# [What you should do]
Beginning with the line of the entries below that holds "Open the Neues Logo bewerten job" and ending with the line that holds "Task: Click the Winnings", transcribe each line exactly as written. Pictures stay out.

# [Data provided]
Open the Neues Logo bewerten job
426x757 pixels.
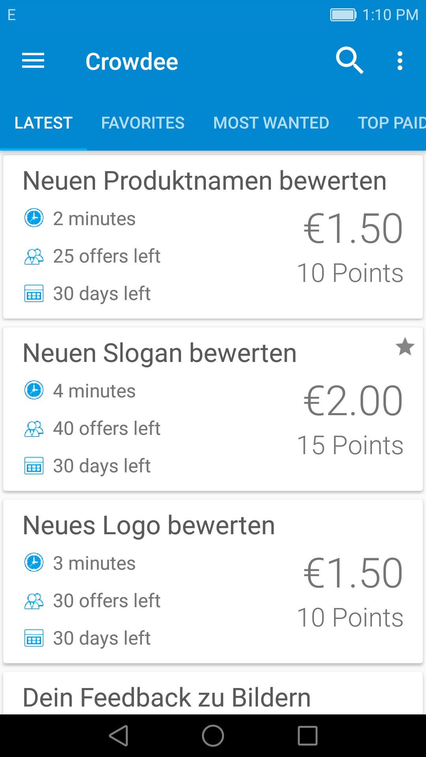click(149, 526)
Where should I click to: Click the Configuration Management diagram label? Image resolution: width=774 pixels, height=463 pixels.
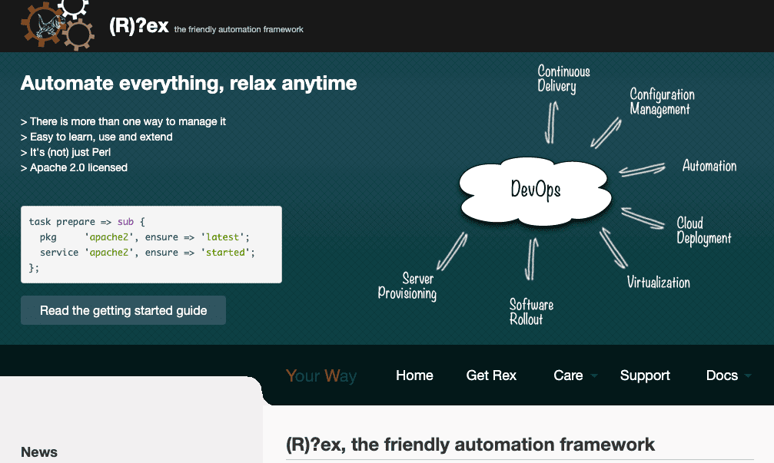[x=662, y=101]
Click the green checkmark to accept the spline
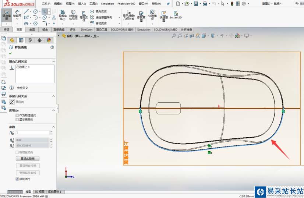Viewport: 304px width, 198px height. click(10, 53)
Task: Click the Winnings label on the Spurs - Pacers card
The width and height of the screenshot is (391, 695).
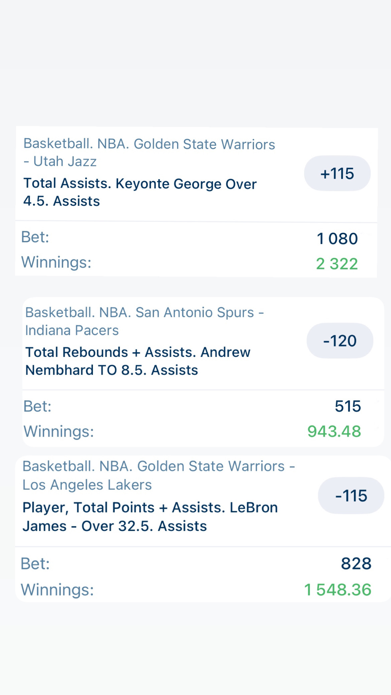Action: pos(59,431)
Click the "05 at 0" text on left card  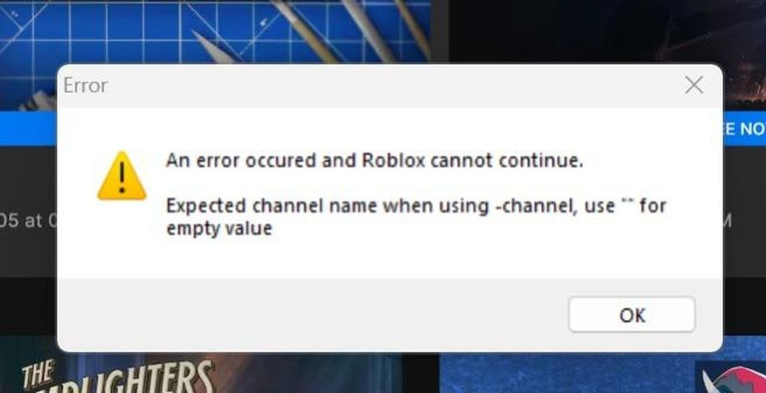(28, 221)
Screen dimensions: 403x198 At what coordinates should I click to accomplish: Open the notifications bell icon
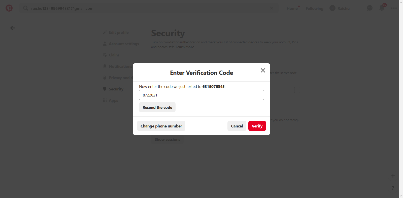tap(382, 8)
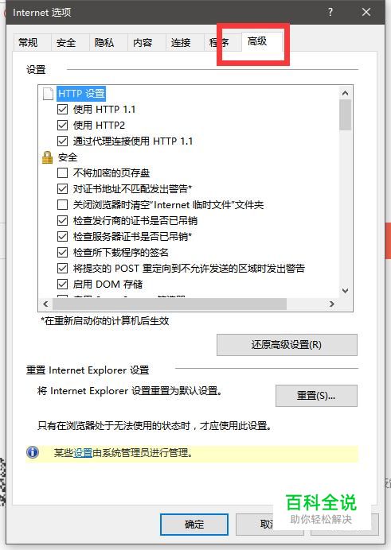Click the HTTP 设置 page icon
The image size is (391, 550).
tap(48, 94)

...

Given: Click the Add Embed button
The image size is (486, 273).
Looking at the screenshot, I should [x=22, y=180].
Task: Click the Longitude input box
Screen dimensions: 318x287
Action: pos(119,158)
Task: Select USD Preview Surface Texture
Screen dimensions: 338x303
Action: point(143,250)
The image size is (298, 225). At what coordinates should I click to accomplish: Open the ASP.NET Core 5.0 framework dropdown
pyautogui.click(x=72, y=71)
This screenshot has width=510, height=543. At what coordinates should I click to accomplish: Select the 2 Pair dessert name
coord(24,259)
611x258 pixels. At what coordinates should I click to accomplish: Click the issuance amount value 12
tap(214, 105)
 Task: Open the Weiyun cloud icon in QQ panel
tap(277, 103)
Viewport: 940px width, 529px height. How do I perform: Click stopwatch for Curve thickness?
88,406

---

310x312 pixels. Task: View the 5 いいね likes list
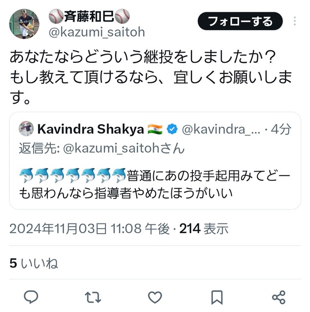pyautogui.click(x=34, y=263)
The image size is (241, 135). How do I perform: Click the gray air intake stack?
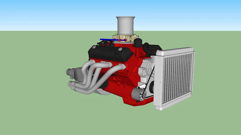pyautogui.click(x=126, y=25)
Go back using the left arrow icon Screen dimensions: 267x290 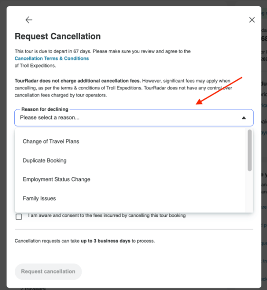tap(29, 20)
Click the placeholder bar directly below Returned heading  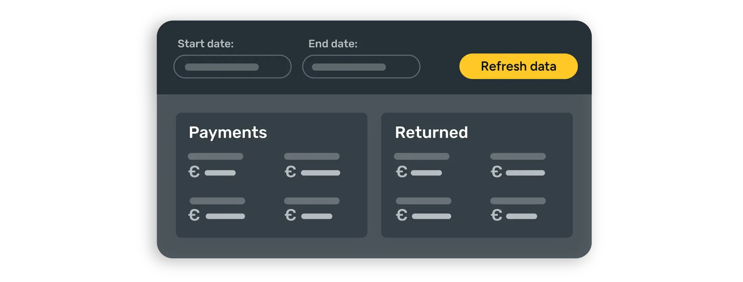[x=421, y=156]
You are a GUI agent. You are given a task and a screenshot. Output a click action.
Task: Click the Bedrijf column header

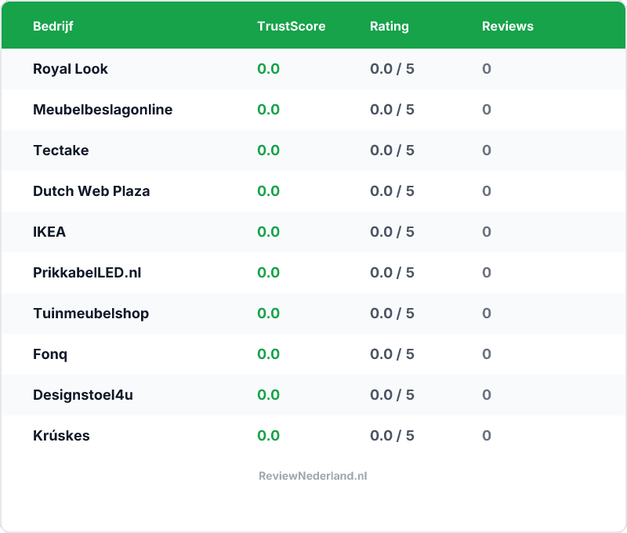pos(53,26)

# [Output]
Open the Neues Logo bewerten job
426x757 pixels.
click(149, 526)
Where should I click to: Click the Configuration Management diagram label? Image resolution: width=774 pixels, height=463 pixels.
[x=662, y=101]
Click the green checkmark to accept the spline
Viewport: 304px width, 198px height. click(10, 53)
Task: Click the Winnings label on the Spurs - Pacers card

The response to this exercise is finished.